Oliver S. Marshall (September 24, 1850 – May 19, 1934) was an American politician serving as a member of the West Virginia Senate from 1st District in three terms from 1897 to 1901, 1905 to 1909, and 1913 to 1917. A member of the Republican Party, he served as President of the Senate from 1899 to 1901.

Biography
Oliver S. Marshall was born in Fairview, now New Manchester, West Virginia on September 24, 1850, to James G. and Lavinia Miller Marshall. He was the great grandson of Aaron Marshall, a pioneer settler about 1760 of what is now Hancock County, West Virginia. He attended West Liberty Normal School and graduated from Bethany College in 1878. He married Elizabeth Tarr on September 8, 1880; they had two children, John and Olive. After the death of Elizabeth, he married Nora Householder in 1890, and they had three children: Edith, Edmond, and Virginia.
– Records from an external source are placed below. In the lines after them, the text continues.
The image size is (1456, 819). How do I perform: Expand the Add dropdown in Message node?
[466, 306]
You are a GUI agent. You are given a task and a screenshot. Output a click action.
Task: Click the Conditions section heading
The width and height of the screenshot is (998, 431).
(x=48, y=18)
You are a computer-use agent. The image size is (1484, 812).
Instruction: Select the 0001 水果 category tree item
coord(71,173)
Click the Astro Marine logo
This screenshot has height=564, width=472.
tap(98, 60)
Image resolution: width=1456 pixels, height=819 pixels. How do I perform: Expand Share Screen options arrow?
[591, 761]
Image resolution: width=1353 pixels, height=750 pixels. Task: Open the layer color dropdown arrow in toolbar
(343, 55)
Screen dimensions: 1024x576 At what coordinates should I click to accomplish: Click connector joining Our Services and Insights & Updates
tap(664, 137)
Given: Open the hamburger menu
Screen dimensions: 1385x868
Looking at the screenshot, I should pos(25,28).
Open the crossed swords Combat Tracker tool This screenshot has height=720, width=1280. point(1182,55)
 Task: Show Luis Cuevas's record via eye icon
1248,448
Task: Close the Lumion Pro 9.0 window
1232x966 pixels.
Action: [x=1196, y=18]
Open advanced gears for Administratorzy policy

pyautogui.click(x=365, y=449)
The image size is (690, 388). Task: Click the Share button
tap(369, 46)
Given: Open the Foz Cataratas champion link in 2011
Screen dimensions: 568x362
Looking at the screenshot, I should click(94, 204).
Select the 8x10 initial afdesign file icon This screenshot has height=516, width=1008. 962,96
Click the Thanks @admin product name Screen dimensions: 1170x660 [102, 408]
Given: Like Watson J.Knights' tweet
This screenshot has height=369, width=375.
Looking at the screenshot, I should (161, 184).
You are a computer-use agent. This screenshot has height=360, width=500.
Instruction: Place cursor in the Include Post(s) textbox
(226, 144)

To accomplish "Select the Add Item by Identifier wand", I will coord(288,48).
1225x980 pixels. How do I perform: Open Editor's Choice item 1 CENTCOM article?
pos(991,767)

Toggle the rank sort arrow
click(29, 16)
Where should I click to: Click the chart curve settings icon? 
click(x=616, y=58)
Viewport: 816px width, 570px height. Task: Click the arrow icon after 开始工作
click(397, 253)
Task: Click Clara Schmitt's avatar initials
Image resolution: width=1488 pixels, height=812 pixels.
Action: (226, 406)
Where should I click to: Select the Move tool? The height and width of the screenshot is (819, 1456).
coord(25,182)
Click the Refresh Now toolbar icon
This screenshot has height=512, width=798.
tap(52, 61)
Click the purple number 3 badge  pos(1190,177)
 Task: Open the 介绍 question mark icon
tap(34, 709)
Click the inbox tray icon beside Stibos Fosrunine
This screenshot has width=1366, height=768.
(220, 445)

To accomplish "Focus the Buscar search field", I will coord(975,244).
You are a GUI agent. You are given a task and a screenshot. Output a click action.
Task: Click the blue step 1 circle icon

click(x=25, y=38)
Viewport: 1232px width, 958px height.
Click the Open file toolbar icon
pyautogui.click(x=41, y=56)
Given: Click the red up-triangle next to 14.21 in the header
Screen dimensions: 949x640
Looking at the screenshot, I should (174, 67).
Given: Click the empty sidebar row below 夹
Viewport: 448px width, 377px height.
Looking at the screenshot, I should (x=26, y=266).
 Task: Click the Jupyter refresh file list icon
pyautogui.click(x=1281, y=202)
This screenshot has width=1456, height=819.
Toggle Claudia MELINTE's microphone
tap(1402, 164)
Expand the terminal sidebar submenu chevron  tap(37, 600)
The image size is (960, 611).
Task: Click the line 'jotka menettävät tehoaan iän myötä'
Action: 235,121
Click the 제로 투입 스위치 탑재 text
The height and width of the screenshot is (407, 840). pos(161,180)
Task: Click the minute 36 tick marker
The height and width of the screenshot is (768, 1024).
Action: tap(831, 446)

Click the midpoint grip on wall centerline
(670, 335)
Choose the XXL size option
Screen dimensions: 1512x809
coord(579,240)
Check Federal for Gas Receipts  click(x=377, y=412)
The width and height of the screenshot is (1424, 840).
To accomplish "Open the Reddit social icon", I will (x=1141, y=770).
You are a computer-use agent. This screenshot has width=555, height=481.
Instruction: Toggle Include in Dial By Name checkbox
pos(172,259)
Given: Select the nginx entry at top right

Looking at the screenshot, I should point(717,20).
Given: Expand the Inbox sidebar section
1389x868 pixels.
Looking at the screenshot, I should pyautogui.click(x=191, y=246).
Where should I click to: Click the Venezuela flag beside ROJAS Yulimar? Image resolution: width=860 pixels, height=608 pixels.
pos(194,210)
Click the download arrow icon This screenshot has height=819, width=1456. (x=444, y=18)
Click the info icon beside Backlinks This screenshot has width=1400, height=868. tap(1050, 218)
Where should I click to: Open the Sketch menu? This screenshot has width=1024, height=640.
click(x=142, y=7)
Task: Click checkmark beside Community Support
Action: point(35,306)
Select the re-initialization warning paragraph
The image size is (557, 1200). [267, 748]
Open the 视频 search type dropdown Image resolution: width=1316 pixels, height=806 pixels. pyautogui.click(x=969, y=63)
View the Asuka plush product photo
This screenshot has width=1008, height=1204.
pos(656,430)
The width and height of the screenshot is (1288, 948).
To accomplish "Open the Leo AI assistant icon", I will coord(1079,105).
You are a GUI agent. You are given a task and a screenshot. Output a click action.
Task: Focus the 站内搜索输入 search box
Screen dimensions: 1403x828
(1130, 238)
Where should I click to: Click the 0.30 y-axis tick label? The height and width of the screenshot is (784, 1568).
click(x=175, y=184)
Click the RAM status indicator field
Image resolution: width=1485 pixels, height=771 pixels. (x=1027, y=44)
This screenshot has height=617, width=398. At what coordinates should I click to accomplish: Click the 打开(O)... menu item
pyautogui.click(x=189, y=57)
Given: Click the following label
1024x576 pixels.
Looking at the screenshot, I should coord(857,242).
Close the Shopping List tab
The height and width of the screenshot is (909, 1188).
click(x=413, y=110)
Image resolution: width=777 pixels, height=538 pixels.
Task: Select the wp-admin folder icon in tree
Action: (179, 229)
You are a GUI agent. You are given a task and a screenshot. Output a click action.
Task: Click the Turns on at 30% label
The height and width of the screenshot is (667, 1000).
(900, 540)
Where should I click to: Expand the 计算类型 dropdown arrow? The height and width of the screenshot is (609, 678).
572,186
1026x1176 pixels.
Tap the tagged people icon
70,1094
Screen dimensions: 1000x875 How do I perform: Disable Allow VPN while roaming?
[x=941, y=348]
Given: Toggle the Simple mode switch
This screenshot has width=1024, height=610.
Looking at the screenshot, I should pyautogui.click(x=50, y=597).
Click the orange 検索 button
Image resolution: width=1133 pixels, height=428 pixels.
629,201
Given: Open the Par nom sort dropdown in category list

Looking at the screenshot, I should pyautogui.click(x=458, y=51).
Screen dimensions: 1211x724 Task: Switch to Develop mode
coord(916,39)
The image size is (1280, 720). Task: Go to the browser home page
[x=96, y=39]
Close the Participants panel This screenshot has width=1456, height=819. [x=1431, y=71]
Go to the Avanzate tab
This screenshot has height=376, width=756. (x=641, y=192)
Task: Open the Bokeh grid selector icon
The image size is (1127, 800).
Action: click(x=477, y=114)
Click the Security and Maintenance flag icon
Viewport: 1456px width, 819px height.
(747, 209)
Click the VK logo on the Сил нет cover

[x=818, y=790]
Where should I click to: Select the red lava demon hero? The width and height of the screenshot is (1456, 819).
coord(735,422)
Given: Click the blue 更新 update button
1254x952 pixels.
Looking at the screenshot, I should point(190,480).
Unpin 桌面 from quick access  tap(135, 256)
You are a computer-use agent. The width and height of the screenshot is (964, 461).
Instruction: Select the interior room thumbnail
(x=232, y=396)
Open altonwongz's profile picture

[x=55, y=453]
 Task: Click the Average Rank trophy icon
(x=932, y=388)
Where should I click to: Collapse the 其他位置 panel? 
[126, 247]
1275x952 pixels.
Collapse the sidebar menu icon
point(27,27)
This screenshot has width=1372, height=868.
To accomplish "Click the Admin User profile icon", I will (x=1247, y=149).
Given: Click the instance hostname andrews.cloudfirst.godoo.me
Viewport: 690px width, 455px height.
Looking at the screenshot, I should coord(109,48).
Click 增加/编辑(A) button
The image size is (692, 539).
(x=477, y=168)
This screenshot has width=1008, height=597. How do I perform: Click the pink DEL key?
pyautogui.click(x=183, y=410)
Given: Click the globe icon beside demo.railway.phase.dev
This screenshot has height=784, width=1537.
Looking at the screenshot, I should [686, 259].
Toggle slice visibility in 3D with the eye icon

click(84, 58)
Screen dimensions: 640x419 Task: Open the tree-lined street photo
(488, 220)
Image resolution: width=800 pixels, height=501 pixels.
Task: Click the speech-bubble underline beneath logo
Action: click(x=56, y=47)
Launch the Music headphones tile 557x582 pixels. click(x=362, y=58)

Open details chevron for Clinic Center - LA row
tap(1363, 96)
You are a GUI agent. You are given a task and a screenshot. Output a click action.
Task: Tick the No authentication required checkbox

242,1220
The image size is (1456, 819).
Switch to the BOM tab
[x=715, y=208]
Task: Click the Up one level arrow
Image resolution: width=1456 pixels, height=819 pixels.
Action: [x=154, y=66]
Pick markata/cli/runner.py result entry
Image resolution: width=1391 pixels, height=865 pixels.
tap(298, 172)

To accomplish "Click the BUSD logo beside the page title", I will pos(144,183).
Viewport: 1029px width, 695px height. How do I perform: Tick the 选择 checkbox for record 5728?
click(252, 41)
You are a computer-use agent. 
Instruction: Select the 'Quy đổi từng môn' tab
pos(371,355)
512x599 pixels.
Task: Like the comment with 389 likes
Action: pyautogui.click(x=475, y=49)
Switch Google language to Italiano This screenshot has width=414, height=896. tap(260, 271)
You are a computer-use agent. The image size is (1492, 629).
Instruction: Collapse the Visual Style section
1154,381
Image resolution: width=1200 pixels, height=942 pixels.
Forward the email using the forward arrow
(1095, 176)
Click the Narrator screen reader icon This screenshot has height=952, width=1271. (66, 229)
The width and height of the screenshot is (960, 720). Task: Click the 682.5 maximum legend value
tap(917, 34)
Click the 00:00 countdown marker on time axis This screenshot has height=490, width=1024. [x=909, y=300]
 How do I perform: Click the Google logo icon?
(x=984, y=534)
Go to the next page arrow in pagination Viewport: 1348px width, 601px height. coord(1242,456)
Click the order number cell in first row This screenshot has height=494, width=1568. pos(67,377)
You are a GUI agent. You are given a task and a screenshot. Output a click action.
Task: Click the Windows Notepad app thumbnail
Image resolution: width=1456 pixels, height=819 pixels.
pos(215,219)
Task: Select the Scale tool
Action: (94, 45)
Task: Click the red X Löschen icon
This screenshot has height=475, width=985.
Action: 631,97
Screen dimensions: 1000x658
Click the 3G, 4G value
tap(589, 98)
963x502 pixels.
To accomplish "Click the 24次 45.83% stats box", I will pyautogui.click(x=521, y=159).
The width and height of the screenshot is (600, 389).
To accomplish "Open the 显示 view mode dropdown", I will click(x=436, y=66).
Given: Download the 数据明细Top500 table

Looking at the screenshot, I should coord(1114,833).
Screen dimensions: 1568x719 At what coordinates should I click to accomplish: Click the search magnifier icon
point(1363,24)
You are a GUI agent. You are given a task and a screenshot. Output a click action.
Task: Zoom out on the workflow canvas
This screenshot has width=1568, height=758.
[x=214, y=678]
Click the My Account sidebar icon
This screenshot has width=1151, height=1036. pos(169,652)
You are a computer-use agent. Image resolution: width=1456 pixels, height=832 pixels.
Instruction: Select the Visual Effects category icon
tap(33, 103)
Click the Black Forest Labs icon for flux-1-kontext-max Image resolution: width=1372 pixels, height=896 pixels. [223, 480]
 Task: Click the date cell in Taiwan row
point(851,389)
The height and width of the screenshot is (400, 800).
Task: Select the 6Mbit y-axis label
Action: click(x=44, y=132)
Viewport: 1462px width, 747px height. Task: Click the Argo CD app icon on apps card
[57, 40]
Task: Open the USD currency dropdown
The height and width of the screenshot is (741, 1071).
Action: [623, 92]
In 1896, Oliver S. Marshall was elected to the West Virginia State Senate from the First Senatorial District. In 1892, Marshall served as a delegate to the Republican National Convention. He served as President of the West Virginia State Senate for the 1899 session. During his term he presided over Senate proceedings that led to the passage of bills that incorporated West Virginia banks and savings institutions, established a procedure for West Virginia public institutions to report to the Legislature, and reorganized the process for the Legislature to consider appropriations bills. He was reelected to the Senate in 1904 and 1912.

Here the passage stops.